Posted to solr-commits@lucene.apache.org by Apache Wiki <wi...@apache.org> on 2009/02/05 20:50:46 UTC
[Solr Wiki] Update of "SpellCheckingAnalysis" by GrantIngersoll
Dear Wiki user,
You have subscribed to a wiki page or wiki category on "Solr Wiki" for change notification.
The following page has been changed by GrantIngersoll:
http://wiki.apache.org/solr/SpellCheckingAnalysis
New page:
= Introduction =
Analysis is a very important factor in spell checking. Stemming and other techniques that change tokens is not recommended since it will result in giving stems as suggestions. Instead, you should use a very minimal tokenization/analysis process like the !StandardAnalyzer or even the !WhitespaceTokenizer plus a simple lower casing filter and a filter that removes apostrophes and the like. As with most things in search, there are always tradeoffs and you should evaluate the results in your application.

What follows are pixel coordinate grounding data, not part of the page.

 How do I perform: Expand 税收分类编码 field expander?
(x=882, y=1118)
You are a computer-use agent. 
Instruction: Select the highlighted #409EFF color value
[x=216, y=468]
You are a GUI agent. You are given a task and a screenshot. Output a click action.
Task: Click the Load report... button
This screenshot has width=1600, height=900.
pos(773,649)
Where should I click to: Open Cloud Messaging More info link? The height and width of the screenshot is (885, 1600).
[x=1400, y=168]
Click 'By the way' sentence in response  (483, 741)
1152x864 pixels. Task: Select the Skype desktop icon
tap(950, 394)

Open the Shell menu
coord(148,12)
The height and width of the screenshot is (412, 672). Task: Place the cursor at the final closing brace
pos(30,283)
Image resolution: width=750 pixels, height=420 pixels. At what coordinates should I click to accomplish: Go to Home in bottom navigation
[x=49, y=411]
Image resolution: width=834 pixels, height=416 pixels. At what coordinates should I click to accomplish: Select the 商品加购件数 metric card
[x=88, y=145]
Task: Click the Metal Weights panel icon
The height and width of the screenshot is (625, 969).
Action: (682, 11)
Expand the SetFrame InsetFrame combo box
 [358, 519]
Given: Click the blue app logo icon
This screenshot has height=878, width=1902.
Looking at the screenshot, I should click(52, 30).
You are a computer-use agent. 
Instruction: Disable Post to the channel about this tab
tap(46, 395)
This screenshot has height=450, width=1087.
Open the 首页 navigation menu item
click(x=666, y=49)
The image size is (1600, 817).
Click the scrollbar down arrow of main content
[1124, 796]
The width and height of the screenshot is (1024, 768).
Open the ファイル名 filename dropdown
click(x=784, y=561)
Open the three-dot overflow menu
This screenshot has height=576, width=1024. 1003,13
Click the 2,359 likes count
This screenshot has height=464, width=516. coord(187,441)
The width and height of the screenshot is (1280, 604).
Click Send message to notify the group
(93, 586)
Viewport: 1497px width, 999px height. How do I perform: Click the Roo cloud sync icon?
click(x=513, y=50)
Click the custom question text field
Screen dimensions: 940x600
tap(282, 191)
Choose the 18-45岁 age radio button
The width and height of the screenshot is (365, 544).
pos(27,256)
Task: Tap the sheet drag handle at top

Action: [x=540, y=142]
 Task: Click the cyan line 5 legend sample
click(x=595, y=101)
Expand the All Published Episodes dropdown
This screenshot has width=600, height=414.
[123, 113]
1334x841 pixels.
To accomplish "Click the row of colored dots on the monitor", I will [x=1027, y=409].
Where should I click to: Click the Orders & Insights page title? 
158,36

That being said, a common configuration for spell checking is:
{{{
<fieldType name="spell" class="solr.TextField" positionIncrementGap="100">
<analyzer type="index">
<tokenizer class="solr.StandardTokenizerFactory"/>
<filter class="solr.StopFilterFactory" ignoreCase="true" words="stopwords.txt"/>
<filter class="solr.StandardFilterFactory"/>
<filter class="solr.RemoveDuplicatesTokenFilterFactory"/>
</analyzer>
<analyzer type="query">
<tokenizer class="solr.StandardTokenizerFactory"/>
<filter class="solr.SynonymFilterFactory" synonyms="synonyms.txt" ignoreCase="true" expand="true"/>
<filter class="solr.StopFilterFactory" ignoreCase="true" words="stopwords.txt"/>
<filter class="solr.StandardFilterFactory"/>
<filter class="solr.RemoveDuplicatesTokenFilterFactory"/>
</analyzer>
</fieldType>
}}}
Use a <copyField> to divert your main text fields to the spell field and then configure your spell checker to use the "spell" field to derive the spelling index.